Real-space imaging of confined magnetic skyrmion tubes - Nature Communications 11, 1726 (2020).

We have published a paper in Nature Communications.

M. T. Birch, D. Cortés-Ortuño, L. A. Turnbull, M. N. Wilson, F. Groß, N. Träger, A. Laurenson, N. Bukin, S. H. Moody, M. Weigand, G. Schütz, H. Popescu, R. Fan, P. Steadman, J. A. T. Verezhak, G. Balakrishnan, J. C. Loudon, A. C. Twitchett-Harrison, O. Hovorka, H. Fangohr, F. Y. Ogrin, J. Gräfe, P. D. Hatton, Real-space imaging of confined magnetic skyrmion tubes, Nature Communications 11, 1726 (2020).


Magnetic skyrmions are topologically nontrivial particles with a potential application as information elements in future spintronic device architectures.

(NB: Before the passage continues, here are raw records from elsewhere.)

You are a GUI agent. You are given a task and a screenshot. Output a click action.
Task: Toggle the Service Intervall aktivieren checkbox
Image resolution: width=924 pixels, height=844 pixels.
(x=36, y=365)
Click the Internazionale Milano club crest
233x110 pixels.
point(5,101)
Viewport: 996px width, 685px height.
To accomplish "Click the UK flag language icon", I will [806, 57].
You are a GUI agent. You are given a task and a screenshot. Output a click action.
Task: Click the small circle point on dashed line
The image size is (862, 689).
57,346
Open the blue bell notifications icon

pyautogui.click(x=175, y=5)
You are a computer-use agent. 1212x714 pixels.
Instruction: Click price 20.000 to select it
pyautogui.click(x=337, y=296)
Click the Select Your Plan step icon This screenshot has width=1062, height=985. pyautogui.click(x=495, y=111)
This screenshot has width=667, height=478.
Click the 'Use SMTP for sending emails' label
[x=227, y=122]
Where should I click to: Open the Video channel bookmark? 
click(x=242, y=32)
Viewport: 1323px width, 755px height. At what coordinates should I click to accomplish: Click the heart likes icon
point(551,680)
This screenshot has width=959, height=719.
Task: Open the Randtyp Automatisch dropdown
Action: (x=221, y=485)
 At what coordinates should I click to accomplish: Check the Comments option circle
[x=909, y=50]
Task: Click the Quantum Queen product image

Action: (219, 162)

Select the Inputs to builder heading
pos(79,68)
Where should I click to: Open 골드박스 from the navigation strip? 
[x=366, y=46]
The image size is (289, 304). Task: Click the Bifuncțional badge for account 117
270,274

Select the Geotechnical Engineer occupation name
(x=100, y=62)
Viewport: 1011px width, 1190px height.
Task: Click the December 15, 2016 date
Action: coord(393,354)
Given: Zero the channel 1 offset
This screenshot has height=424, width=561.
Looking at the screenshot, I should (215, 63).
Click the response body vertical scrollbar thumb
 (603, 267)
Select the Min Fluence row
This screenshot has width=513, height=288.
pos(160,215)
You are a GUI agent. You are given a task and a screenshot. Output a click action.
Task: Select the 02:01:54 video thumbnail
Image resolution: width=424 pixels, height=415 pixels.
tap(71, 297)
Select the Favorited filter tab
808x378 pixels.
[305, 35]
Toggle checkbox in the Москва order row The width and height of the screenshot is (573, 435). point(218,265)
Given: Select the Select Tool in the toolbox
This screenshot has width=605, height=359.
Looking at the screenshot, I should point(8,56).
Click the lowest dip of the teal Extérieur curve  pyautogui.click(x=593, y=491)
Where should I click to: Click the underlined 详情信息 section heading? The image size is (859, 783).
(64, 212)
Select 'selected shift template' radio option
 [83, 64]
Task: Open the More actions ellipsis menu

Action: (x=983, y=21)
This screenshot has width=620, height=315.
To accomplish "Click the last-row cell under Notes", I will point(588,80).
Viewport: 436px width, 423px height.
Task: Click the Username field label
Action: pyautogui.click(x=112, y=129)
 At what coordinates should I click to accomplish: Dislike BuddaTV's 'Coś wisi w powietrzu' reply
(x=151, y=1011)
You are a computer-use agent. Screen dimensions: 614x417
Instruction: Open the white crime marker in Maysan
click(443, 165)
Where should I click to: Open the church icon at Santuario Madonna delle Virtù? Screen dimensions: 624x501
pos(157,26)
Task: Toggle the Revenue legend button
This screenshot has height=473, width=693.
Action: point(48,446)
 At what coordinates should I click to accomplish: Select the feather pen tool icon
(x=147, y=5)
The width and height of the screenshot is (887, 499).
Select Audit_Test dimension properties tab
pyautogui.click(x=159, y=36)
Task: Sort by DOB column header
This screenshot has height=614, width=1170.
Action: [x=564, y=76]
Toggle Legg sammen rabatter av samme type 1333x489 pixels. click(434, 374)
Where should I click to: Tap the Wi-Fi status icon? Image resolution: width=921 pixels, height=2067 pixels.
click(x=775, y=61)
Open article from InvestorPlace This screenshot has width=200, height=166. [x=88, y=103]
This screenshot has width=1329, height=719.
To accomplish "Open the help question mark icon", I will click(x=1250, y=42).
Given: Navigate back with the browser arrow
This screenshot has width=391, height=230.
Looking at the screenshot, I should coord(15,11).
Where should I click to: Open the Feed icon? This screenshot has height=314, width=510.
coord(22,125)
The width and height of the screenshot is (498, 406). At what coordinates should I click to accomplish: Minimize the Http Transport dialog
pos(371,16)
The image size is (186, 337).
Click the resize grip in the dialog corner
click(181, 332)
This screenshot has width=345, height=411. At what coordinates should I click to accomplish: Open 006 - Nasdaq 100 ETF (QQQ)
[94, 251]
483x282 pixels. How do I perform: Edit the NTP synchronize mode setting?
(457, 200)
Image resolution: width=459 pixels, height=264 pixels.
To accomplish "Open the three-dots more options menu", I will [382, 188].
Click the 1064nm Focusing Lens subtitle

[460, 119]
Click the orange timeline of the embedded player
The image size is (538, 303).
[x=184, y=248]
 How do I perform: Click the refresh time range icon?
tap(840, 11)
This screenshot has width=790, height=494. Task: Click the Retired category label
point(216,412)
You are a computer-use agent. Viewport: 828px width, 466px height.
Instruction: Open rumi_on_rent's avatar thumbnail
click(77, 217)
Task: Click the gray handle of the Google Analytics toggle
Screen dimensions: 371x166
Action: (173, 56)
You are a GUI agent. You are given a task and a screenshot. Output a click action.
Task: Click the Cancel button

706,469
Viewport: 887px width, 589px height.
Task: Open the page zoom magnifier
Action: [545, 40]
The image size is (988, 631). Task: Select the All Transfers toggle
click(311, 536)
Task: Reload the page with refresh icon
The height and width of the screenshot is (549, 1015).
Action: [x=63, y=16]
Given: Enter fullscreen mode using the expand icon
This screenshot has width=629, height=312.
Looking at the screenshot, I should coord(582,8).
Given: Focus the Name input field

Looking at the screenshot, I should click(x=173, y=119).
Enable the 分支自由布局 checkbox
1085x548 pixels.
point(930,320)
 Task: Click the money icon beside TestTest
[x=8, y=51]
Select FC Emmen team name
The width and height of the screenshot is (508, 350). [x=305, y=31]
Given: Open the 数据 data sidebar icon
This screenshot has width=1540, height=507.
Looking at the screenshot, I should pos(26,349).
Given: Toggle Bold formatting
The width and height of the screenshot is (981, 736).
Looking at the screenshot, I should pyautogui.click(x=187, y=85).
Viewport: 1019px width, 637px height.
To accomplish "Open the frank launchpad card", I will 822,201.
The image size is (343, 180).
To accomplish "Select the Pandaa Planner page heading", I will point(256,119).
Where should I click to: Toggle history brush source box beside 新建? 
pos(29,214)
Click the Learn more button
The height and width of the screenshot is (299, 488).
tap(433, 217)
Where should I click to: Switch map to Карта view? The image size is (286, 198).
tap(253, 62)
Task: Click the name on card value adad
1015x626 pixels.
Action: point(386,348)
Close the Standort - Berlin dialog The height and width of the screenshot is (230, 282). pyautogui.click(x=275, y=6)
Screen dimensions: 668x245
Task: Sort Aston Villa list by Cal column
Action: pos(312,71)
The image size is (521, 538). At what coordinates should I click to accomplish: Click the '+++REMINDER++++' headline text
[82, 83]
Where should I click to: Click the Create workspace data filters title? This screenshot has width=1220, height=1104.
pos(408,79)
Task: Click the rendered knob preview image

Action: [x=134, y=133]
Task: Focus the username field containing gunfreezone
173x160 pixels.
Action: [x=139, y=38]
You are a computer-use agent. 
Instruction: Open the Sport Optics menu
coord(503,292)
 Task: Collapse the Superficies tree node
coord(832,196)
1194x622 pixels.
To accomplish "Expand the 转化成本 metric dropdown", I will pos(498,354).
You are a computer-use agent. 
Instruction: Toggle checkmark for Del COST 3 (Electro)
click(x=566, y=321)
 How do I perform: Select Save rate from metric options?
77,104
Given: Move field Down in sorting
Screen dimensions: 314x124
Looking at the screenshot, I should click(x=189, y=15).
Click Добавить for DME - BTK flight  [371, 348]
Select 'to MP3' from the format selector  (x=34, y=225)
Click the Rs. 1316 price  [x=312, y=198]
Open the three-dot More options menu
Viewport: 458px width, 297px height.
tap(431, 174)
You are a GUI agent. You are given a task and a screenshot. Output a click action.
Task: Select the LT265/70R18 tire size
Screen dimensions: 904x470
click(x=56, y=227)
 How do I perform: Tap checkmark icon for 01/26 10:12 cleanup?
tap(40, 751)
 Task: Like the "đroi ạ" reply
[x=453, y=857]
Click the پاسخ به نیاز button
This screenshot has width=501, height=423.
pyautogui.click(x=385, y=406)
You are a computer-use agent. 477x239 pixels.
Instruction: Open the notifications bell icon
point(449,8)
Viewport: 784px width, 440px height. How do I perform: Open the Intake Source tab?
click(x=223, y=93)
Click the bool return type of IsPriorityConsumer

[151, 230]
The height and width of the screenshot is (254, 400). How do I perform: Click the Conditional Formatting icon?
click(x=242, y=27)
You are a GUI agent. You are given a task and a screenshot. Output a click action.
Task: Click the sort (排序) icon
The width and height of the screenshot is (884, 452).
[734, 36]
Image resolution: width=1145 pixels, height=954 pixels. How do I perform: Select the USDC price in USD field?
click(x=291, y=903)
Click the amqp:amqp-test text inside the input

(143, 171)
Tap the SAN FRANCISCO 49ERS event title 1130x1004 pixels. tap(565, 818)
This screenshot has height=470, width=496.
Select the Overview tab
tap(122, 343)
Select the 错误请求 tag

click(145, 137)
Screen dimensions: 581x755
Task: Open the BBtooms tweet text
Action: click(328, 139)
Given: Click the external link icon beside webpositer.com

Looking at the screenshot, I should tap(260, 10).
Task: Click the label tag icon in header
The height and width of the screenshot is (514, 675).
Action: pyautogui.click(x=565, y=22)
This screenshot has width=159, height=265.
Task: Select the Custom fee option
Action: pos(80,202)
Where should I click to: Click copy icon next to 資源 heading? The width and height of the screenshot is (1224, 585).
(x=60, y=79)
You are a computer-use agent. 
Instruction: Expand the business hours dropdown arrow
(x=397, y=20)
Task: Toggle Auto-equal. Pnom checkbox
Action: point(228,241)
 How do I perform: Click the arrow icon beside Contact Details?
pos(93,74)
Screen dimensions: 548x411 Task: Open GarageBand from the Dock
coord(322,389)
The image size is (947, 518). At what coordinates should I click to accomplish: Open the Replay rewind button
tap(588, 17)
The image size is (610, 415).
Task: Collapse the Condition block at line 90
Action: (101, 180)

While they are commonly portrayed as two dimensional objects, in reality magnetic skyrmions are thought to exist as elongated, tube-like objects extending through the thickness of the host material. The study of this skyrmion tube state (SkT) is vital for furthering the understanding of skyrmion formation and dynamics for future applications. However, direct experimental imaging of skyrmion tubes has yet to be reported. Here, we demonstrate the real-space observation of skyrmion tubes in a lamella of FeGe using resonant magnetic x-ray imaging and comparative micromagnetic simulations, confirming their extended structure. The formation of these structures at the edge of the sample highlights the importance of confinement and edge effects in the stabilisation of the SkT state, opening the door to further investigation into this unexplored dimension of the skyrmion spin texture.